- Brief A
Echo everything in the lamb rump recipe from "1. Heat a frying" down to "leave to rest.", word for word.
- Brief B
For the lamb rump recipe, say yes or no to each statement and quote the words that settle it: (i) The potatoes go in with their skins on. (ii) Ian MacDonald is head chef at Soar Mill Cove Hotel. (iii) After the lamb rumps come out of the oven, they are left to rest.
- Brief C
Go on with the lamb rump recipe from the point where it stops.

Lamb rump with rosemary and redcurrant jus

This lamb rump and redcurrant dish is a real show stopper, the perfect dish for your next social soiree
Lamb Rump

Ian MacDonald, head chef at Soar Mill Cove Hotel, shares his recipe for lamb rump with pan roasted vegetables and rosemary and redcurrant jus

www.soarmillcove.co.uk

Serves    4
Oven temp    180°c/gas 4

Lamb rumps 4
White onion 1, diced
Rosemary 12 sprigs
Redcurrant jelly 1 tbsp
Red wine 1 pint
Lamb or beef stock 1 pint
Maris piper potatoes 12 small, peeled
Courgette 2
Aubergine 1
Red pepper 1
Yellow pepper 1
Green pepper 1
Red onion 1, large
Redcurrants a handful, for decoration
Olive oil

  1. Heat a frying pan with 2 tbsp of oil and seal the lamb rumps until lightly golden brown. Remove from the pan and place in a pre-heated oven at 180°c/gas 4 for  8 minutes (or longer if you want it more well done). Remove from the oven and leave to rest.

- Entries shown
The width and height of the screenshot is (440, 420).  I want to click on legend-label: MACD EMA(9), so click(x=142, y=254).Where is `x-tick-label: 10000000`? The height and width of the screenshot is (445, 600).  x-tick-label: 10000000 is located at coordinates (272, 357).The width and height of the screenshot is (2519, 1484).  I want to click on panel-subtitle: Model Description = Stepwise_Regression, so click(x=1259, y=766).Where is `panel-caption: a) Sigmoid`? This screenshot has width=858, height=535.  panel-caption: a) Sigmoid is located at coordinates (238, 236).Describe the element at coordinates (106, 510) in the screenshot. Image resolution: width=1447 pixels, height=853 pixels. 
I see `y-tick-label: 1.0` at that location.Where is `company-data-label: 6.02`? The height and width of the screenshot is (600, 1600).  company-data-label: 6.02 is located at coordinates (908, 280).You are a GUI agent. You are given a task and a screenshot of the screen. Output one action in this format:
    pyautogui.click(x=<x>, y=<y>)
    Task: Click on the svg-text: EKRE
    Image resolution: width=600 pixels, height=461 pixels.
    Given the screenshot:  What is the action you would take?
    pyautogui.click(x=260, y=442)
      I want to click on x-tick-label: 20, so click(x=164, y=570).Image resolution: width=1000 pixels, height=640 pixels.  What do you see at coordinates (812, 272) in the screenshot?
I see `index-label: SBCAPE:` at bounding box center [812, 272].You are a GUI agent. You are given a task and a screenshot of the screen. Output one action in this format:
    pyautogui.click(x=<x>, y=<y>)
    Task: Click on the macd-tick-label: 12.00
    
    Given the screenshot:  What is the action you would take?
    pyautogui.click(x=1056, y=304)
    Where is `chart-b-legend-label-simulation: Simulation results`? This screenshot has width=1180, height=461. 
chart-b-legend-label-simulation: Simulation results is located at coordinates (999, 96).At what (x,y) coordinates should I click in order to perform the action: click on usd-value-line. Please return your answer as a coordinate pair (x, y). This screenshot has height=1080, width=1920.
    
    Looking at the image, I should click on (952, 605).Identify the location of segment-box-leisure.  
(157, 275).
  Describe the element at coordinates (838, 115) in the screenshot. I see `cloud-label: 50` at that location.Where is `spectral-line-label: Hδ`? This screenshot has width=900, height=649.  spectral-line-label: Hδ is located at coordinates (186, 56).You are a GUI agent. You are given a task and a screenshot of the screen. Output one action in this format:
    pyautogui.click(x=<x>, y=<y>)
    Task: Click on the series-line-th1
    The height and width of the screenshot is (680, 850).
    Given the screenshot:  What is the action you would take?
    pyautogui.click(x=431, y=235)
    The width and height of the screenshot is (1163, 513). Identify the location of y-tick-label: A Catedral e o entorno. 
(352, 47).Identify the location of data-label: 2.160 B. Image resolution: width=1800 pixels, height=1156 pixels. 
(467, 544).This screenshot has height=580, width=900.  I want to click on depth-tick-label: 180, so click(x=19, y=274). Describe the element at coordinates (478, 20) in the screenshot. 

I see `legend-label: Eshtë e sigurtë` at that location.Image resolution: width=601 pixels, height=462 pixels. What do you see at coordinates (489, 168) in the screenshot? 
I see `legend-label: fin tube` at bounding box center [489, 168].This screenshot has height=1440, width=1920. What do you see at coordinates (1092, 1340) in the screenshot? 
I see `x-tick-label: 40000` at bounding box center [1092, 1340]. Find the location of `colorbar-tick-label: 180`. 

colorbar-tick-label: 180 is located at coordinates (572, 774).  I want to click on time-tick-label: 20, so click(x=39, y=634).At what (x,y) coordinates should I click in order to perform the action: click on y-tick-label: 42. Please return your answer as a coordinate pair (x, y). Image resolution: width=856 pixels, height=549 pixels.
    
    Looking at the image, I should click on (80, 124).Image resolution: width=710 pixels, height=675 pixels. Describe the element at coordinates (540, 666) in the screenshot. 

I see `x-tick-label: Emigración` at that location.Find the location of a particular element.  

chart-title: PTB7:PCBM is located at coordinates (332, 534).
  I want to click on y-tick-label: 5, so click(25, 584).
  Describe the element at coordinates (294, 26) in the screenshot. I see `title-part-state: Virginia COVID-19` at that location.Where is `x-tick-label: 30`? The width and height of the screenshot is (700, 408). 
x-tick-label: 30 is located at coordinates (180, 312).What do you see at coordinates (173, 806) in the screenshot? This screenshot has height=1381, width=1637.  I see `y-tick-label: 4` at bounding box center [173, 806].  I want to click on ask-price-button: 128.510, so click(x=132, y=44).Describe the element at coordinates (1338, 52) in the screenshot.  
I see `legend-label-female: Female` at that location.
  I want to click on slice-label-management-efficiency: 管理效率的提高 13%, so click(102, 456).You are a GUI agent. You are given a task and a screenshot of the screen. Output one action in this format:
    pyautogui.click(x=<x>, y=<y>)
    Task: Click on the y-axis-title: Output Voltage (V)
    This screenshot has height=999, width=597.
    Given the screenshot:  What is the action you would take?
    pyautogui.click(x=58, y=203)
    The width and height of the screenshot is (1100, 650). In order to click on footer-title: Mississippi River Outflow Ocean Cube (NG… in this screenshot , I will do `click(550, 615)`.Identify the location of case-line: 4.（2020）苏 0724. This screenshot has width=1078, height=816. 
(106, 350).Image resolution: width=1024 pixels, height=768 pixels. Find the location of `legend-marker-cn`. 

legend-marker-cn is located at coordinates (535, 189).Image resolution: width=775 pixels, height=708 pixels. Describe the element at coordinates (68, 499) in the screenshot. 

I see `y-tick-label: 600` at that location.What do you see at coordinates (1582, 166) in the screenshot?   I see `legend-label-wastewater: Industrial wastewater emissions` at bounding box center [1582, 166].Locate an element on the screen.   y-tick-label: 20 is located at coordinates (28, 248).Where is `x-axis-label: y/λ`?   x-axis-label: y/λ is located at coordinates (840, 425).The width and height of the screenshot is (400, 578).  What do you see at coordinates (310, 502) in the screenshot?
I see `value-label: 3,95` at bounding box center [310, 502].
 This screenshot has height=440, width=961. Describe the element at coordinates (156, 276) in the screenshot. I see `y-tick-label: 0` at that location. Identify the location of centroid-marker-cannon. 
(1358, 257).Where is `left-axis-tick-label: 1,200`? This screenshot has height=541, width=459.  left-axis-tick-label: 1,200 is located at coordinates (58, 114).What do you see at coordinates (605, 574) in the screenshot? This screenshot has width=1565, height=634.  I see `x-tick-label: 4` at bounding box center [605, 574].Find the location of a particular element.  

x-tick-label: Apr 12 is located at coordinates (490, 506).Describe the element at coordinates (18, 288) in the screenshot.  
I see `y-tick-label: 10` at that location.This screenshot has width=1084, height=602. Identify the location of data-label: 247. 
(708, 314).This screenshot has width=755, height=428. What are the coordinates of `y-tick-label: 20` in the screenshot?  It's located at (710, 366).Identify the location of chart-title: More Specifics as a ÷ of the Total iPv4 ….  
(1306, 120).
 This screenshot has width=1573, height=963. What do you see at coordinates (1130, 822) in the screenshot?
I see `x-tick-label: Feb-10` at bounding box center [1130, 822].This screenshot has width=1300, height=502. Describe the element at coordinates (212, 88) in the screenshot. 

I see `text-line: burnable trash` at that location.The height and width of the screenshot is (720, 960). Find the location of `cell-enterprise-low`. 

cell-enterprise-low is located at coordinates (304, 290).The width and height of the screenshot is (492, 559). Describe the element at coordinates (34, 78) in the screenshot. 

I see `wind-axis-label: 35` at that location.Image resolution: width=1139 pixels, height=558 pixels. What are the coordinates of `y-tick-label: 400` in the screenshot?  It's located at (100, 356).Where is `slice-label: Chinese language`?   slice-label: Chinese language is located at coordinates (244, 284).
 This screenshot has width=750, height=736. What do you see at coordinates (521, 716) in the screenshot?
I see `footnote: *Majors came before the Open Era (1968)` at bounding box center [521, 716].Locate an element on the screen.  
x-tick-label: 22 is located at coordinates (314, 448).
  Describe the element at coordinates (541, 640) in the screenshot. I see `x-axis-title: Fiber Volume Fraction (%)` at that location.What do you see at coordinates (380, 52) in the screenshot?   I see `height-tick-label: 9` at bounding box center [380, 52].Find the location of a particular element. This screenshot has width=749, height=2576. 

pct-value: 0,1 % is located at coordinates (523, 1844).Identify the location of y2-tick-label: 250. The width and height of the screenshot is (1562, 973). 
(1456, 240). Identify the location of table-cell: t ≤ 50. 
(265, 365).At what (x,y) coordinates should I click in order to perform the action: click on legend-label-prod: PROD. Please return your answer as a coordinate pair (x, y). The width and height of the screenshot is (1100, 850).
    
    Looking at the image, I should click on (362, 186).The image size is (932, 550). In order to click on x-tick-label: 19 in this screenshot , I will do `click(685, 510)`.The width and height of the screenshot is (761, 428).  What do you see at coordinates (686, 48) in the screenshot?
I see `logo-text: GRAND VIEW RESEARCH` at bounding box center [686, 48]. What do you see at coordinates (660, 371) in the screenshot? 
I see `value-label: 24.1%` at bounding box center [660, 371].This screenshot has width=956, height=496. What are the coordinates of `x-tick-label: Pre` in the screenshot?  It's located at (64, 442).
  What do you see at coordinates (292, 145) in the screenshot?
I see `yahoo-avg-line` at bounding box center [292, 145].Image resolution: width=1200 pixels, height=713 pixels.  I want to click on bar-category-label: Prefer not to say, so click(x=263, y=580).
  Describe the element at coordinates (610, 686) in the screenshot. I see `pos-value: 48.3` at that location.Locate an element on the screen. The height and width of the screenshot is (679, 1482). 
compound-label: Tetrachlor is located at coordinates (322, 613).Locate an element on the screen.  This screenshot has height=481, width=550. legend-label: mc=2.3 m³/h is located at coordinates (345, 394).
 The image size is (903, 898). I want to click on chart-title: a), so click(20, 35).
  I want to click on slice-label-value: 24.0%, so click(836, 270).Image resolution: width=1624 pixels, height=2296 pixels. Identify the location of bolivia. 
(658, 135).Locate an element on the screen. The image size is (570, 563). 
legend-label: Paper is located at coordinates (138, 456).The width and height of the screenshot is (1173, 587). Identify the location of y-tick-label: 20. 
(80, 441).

- Final answer A
1. Heat a frying pan with 2 tbsp of oil and seal the lamb rumps until lightly golden brown. Remove from the pan and place in a pre-heated oven at 180°c/gas 4 for  8 minutes (or longer if you want it more well done). Remove from the oven and leave to rest.

- Final answer B
(i) No: "Maris piper potatoes 12 small, peeled"
(ii) Yes: "Ian MacDonald, head chef at Soar Mill Cove Hotel"
(iii) Yes: "Remove from the oven and leave to rest."

- Final answer C
  2. In the same pan used for sealing the rumps, sweat the white onion and half the rosemary with the lamb fat and pan juices. Add redcurrant jelly and red wine and reduce by half. Add the stock and again reduce by half. Strain the sauce and set aside and keep warm, but do not over reduce.
  3. Peel and parboil the potatoes and roast in the oven until crispy. Slice the aubergine, courgettes, peppers and red onion and arrange on a roasting tray. Drizzle with olive oil and roast until cooked at 180°c/gas 4.
  4. To serve, arrange the vegetables on plates, thinly slice the lamb and garnish with the remaining rosemary and fresh redcurrants. Pour the jus on top and serve.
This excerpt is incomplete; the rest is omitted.